袴田巌さん審理終了 来年4月以降の可能性に「迅速審理を」

57年前、静岡県で一家4人が殺害された事件で死刑が確定した袴田巌さんの再審=やり直しの裁判の初公判が27日、静岡地方裁判所で開かれました。すべての審理が終わるのは来年4月以降になる可能性があるということで、姉のひで子さんと弁護団は迅速な審理と早期の無罪判決を求めています。

57年前の1966年に、今の静岡市清水区で、みそ製造会社の一家4人が殺害された事件で死刑が確定した袴田巌さん(87)の再審は27日に静岡地方裁判所で始まりました。

袴田さんは「意思疎通ができない状況だ」として出廷が免除され、姉のひで子さん(90)が袴田さんに代わって、「弟 巌に代わりまして、無罪を主張いたします。巌に真の自由を与えてくださいますようお願い申し上げます」と訴えました。

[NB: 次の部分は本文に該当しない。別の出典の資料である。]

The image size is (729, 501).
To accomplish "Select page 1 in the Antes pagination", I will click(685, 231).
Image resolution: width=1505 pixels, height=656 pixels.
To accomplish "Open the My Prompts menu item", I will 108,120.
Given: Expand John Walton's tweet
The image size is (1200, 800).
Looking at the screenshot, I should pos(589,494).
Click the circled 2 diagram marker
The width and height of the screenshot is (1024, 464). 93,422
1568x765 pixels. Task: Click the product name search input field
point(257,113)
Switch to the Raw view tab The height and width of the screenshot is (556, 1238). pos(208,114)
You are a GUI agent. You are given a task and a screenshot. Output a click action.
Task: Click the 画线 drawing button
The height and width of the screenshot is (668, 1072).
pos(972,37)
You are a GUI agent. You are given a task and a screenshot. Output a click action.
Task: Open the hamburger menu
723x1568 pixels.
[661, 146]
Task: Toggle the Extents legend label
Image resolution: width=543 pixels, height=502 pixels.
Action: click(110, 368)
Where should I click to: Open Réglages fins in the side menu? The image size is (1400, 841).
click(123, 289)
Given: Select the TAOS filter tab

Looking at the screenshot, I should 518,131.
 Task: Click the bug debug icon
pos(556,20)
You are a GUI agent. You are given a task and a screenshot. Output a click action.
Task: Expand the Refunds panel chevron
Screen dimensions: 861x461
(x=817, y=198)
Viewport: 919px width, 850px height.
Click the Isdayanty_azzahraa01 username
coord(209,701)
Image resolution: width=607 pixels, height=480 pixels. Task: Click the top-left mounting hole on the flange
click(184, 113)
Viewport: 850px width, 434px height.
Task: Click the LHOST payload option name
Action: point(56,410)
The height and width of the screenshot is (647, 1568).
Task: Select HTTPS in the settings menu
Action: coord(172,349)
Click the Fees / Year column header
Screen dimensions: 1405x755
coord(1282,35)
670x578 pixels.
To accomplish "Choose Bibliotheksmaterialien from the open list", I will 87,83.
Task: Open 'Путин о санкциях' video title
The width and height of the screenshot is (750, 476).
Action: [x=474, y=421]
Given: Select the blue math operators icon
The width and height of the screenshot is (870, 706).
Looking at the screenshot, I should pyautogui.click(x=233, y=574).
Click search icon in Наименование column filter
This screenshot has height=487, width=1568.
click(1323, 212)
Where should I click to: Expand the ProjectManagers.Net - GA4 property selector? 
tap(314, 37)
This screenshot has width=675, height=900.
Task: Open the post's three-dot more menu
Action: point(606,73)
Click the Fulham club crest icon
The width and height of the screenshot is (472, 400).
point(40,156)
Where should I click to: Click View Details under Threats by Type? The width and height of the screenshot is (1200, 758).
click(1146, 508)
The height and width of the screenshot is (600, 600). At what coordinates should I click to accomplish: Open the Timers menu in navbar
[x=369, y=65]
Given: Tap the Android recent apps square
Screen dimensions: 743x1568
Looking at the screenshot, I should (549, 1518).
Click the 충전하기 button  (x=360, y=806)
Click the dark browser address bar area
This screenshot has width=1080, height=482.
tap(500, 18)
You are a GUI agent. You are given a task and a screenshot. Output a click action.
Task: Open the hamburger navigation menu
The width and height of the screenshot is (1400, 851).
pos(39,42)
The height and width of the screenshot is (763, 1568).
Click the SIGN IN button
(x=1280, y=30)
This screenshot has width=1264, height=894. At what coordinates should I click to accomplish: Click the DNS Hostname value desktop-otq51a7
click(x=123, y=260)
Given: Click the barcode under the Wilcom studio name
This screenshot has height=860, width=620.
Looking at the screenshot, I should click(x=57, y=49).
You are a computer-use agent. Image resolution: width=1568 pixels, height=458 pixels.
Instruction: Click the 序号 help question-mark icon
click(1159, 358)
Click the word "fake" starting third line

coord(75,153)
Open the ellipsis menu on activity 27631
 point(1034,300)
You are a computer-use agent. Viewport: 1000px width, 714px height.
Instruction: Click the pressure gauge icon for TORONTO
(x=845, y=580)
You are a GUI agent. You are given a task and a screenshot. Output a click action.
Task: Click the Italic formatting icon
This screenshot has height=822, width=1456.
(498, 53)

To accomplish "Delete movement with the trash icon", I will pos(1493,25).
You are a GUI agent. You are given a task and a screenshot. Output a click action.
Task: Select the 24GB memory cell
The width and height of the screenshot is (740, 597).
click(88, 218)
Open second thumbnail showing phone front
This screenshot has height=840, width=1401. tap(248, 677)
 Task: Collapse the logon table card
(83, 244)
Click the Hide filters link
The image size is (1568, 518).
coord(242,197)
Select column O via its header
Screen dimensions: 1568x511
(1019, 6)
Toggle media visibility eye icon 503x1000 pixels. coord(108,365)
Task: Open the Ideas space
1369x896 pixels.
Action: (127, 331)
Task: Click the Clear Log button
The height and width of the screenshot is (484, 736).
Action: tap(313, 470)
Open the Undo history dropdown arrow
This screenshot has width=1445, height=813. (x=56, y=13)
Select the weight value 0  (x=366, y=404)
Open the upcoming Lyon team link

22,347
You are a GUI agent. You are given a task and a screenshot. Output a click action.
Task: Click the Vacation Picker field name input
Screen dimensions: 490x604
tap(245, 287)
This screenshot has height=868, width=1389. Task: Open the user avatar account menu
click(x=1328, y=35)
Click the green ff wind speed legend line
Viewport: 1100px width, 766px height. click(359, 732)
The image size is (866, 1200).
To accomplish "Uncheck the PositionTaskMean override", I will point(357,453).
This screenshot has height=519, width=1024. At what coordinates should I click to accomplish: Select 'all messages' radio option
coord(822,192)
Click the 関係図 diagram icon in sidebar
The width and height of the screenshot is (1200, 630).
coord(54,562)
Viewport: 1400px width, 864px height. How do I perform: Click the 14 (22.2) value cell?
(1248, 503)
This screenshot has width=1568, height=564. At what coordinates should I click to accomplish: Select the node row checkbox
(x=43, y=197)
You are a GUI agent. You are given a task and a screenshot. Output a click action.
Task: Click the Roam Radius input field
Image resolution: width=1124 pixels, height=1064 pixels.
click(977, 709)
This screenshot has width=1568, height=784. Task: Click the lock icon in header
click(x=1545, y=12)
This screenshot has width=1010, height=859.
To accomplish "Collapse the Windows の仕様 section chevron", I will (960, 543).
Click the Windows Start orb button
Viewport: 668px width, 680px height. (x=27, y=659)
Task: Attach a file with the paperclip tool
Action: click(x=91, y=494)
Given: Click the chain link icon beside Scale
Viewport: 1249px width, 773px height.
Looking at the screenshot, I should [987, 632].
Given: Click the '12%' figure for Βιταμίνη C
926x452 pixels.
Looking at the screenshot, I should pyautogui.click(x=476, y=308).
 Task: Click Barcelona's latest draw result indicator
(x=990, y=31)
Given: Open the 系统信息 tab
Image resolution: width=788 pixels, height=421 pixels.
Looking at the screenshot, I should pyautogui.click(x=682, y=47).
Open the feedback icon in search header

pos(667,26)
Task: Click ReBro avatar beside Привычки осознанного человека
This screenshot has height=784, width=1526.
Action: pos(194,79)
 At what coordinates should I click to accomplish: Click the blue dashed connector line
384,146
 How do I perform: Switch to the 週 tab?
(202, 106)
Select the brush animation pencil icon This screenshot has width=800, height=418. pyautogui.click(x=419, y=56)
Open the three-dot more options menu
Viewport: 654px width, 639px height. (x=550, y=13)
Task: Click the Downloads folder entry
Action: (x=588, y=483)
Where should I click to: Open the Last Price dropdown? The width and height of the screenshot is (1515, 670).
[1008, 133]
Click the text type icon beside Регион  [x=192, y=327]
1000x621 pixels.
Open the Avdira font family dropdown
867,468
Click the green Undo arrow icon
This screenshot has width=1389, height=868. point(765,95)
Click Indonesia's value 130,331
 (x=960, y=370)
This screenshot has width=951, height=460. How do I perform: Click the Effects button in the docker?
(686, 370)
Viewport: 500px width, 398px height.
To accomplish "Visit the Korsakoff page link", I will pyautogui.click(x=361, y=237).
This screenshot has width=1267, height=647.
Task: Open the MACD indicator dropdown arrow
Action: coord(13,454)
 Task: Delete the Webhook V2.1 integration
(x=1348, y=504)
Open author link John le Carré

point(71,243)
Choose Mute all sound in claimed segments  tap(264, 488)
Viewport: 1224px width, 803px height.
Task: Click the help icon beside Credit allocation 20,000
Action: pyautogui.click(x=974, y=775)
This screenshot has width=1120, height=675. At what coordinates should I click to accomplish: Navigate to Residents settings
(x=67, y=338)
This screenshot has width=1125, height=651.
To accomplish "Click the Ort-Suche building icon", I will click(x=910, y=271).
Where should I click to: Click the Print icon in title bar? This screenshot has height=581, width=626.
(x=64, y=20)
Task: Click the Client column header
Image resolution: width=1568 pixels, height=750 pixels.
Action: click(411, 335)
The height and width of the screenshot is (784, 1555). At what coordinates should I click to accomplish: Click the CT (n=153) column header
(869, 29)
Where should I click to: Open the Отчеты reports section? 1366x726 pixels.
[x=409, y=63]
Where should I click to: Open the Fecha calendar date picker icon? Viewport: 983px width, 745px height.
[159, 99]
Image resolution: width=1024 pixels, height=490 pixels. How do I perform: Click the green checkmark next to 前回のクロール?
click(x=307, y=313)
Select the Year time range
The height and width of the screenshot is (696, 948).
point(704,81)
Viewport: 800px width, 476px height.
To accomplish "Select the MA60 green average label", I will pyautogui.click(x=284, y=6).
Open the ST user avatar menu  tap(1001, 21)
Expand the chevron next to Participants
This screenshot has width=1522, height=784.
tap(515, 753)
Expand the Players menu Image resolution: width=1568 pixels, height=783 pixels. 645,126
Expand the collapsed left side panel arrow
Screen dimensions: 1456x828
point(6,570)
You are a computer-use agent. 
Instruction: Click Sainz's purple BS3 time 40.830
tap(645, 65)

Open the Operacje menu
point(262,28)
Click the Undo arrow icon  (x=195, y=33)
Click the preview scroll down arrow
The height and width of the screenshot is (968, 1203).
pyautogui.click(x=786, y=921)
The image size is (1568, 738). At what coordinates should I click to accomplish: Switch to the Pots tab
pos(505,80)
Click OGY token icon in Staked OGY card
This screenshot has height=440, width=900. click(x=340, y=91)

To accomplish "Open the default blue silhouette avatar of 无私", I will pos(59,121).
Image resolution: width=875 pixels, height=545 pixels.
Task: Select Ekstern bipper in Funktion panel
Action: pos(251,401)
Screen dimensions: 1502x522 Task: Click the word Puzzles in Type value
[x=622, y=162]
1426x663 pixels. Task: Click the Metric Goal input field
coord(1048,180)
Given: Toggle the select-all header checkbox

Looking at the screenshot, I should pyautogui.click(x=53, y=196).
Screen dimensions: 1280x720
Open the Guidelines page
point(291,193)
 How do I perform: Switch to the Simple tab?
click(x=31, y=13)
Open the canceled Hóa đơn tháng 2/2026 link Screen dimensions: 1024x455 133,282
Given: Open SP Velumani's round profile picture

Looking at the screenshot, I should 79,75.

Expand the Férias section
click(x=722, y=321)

冒頭陳述で検察は袴田さんの有罪を求める立証を行い、ことし3月に東京高等裁判所が再審を認めた決定の中で、ねつ造の疑いにまで言及した証拠の衣類を主な争点に、有罪か無罪かが改めて争われることになりました。

今後は過去の審理で扱われた証拠の取り調べや、双方が請求する専門家の証人尋問などが行われる見通しで、弁護団によりますと、すべての審理が終わるのは来年4月以降になる可能性があるということです。

死刑が確定した事件で再審が開かれるのは36年ぶり、戦後5例目で、過去の4例はいずれも無罪が確定しています。

ひで子さんは初公判のあとの会見で、「のんべんだらりとやっていて、検事の説明を聞いて、『これなら57年もかかるわけだ』と思いました。もっと早く進めてほしい」と訴えました。

弁護団の事務局長の小川秀世弁護士は「このままであれば明らかに無罪の方向になるわけで、検察は有罪立証を放棄すべきだった。だらだら今までと同じような主張をしていて、憤りを感じる」と述べ、迅速な審理と早期の無罪判決を求めました。